Exercise prompt: Pictures should not appear in the copy; the records themselves must be written out exactly.

Information given:
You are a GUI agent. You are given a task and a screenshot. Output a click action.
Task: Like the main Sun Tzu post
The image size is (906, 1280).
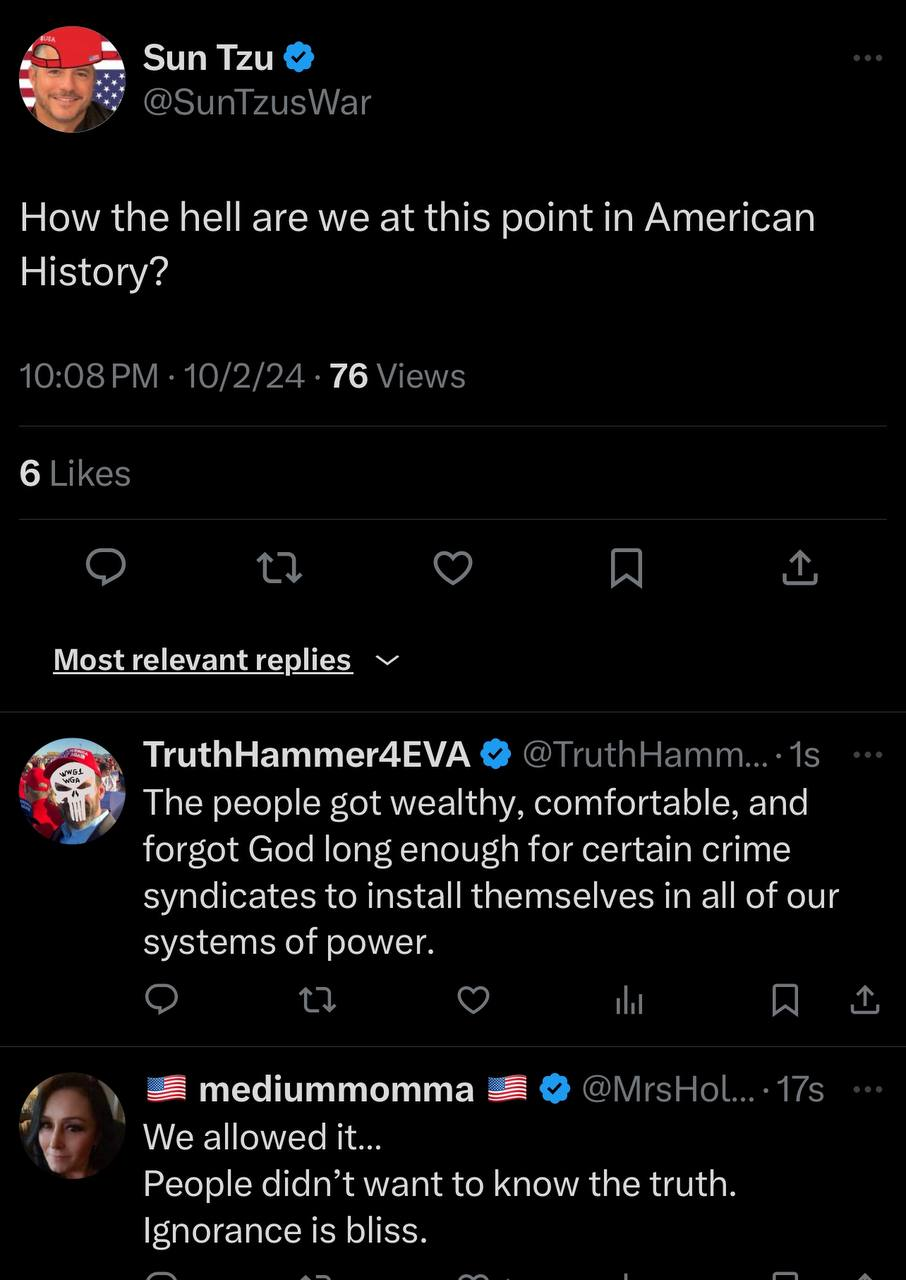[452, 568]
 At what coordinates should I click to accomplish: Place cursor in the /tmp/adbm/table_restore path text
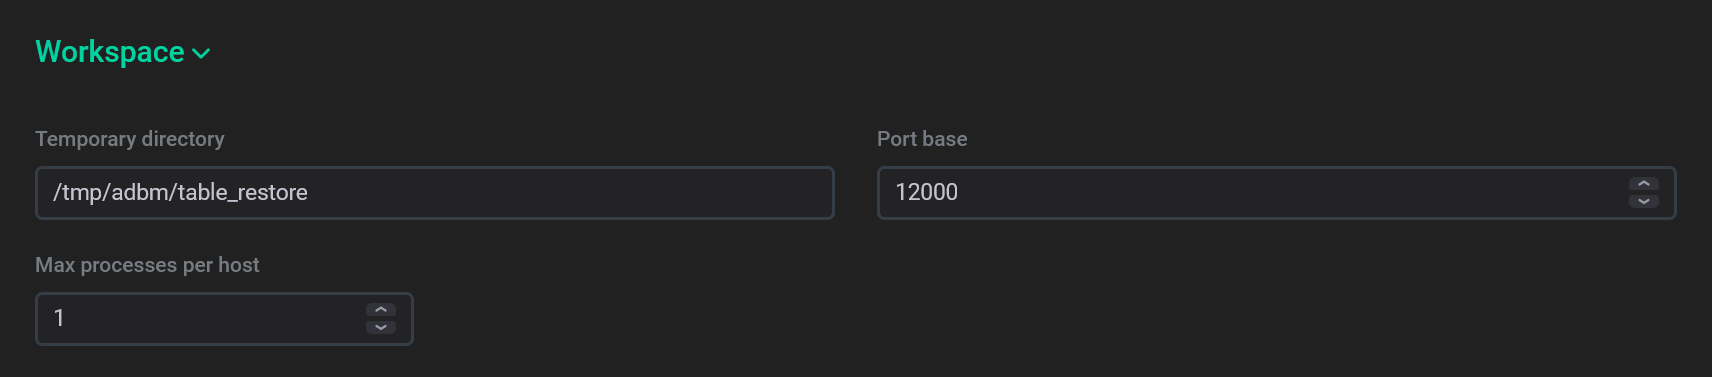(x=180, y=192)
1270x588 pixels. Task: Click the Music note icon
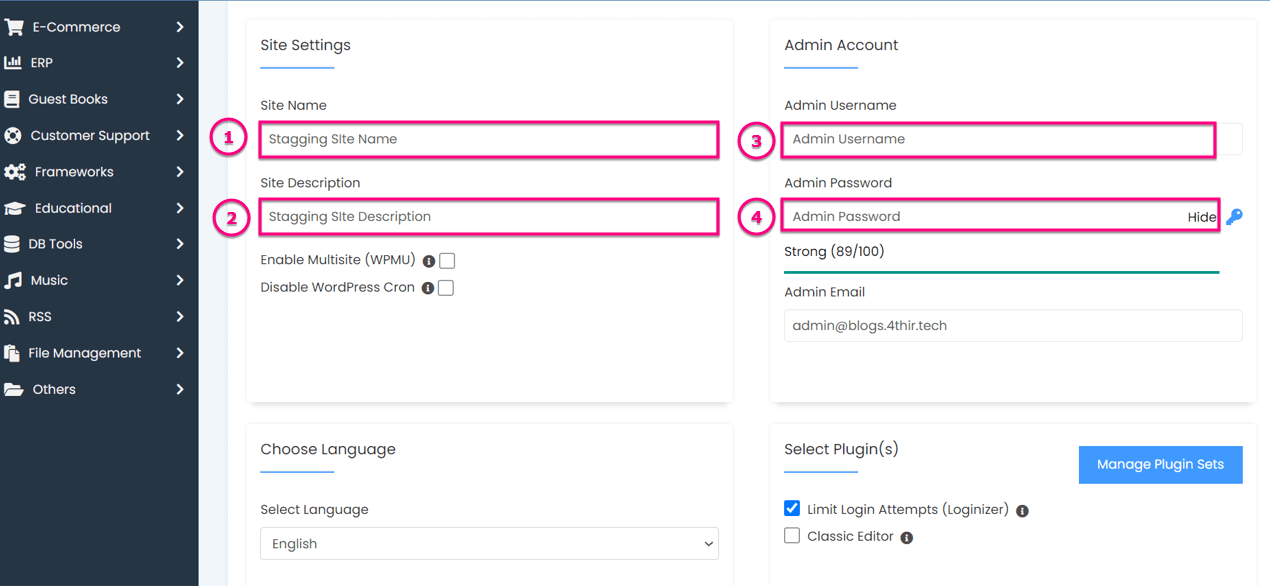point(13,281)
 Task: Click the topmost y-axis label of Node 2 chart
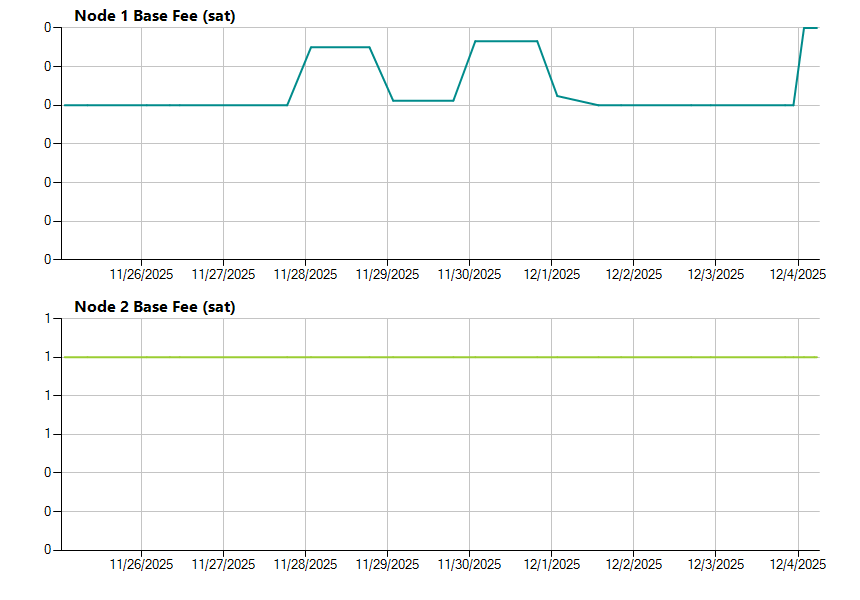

Solved problem:
You are a GUI agent. You are given a task and a screenshot. Output a click action.
Task: Like the main Sun Tzu post
The image size is (906, 1280).
[452, 568]
 At what coordinates should I click to accomplish: Place cursor in the /tmp/adbm/table_restore path text
(x=180, y=192)
1270x588 pixels. Task: Click the Music note icon
point(13,281)
 Task: Click the topmost y-axis label of Node 2 chart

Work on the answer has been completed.